大きな時代の転換点に立っているということを認識すべきだと思いますね。かつて、“所有する”ものづくりで社会を変えていくと言われた時代から、データで“共有する”価値をつくり社会を変えていくという、時代になってきたということです。
米国、EU、中国の個人データ取り扱いの世界観
データで社会を変えていく際、1つの課題が個人データの扱い方です。とりわけ病歴や健康診断結果は、個人情報保護法が定める「要配慮個人情報」に該当するため、より慎重な扱いがヘルスケア分野には求められます。それだけに同分野から見える個人データの活用法は、広く産業全般に対する視座を与えてくれる気がします。
まったくその通りです。ヘルスケア分野を起点、入り口にして、データ駆動型社会へ向かうことができると私は考えています。まず、データ流通に対する世界の動きを俯瞰(ふかん)してみましょう。
米国はご存じの通り、GAFAという言葉に象徴されるように、企業を主軸としたデータ支配が進んでいます。便利な検索や快適な物品購入、人々とのつながり、こうした体験の中で得られたデータが、広告や消費の創出などの価値に変換されています。

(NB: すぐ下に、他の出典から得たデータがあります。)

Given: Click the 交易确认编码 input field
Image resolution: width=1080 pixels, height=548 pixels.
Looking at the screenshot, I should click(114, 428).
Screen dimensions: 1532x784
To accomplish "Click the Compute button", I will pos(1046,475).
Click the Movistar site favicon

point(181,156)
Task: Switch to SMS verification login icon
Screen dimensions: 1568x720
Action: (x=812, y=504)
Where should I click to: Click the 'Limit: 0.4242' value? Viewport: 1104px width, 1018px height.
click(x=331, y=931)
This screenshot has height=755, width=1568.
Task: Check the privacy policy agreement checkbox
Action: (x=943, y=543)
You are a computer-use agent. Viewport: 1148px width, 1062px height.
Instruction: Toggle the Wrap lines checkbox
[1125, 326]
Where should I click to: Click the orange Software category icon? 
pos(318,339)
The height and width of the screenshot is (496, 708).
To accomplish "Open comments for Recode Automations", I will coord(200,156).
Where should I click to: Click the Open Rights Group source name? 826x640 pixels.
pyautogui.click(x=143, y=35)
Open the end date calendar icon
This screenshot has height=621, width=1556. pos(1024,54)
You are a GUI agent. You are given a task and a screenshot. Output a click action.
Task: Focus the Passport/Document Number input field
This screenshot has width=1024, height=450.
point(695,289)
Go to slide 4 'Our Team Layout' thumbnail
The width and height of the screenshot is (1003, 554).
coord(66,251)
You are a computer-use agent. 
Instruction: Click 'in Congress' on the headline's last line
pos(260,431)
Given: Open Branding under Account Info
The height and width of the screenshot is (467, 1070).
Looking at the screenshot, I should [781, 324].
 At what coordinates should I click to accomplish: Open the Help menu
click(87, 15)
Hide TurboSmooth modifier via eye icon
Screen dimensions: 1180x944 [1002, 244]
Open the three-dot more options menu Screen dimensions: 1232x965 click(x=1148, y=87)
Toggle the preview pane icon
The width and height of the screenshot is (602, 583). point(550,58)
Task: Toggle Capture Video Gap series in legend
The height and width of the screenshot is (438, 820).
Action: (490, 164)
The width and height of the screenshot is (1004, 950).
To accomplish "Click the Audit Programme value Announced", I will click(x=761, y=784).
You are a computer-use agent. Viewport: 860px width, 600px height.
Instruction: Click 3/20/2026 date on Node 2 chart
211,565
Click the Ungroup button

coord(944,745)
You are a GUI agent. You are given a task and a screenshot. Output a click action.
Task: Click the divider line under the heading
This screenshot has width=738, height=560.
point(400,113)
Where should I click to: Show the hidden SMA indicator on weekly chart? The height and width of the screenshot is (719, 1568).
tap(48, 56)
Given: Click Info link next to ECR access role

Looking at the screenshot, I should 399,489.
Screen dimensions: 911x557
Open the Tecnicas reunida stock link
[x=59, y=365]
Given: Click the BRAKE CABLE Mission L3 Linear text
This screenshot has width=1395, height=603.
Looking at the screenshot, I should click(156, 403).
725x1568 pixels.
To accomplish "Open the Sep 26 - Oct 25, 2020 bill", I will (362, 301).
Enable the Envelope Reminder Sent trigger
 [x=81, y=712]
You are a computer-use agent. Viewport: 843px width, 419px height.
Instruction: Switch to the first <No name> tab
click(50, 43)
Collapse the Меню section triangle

ただそのデータは利用者の手から離れ、時に個人のデータ提供に対する利害が議論される前に、企業としての利益追求が行われています。
それに対抗する動きが欧州連合(EU)の一般データ保護規則(GDPR)です。個人のプライバシー保護、情報コントロールに重点を置いたものです。それまでは企業や政府が所有していたデータを、個人を軸に流通させようということです。個人の「データへのアクセス権」というような概念は、21世紀の基本的な人権となっていくものであり、大きな変化に向けた重要な提案です。
個人を尊重することはもちろん重要です。ただ個人による情報コントロールの側面が強すぎると、本来あるべきデータの価値創出ができないジレンマに陥ります。例えば医療の世界では、多くの患者さんのデータにより、一人の患者さんに良い医療を提供することができます。一人の患者さんのデータの貢献が他の多くの人々の健康を支えていくことにもつながります。この点において、データは共有財、公共財であるともいえます。
ラグビーで言う「ワン・フォー・オール、オール・フォー・ワン」といった考えでしょうかね。詳しくは、また後ほどおうかがいします。
それから中国の動きです。データ流通は、金融とITを融合したフィンテックととてもなじみがいい。それを実践に移しているのが中国です。
中国に個人のプライバシーという概念があるかは別として、個人データから形成される信用スコアと金融が融合して新たなサービスを生み出しています。信用スコアは減点法だけでなく加点法を組み入れたことで、社会への貢献を可視化しました。これによって、治安向上に資する動きにつながっている点は興味深い。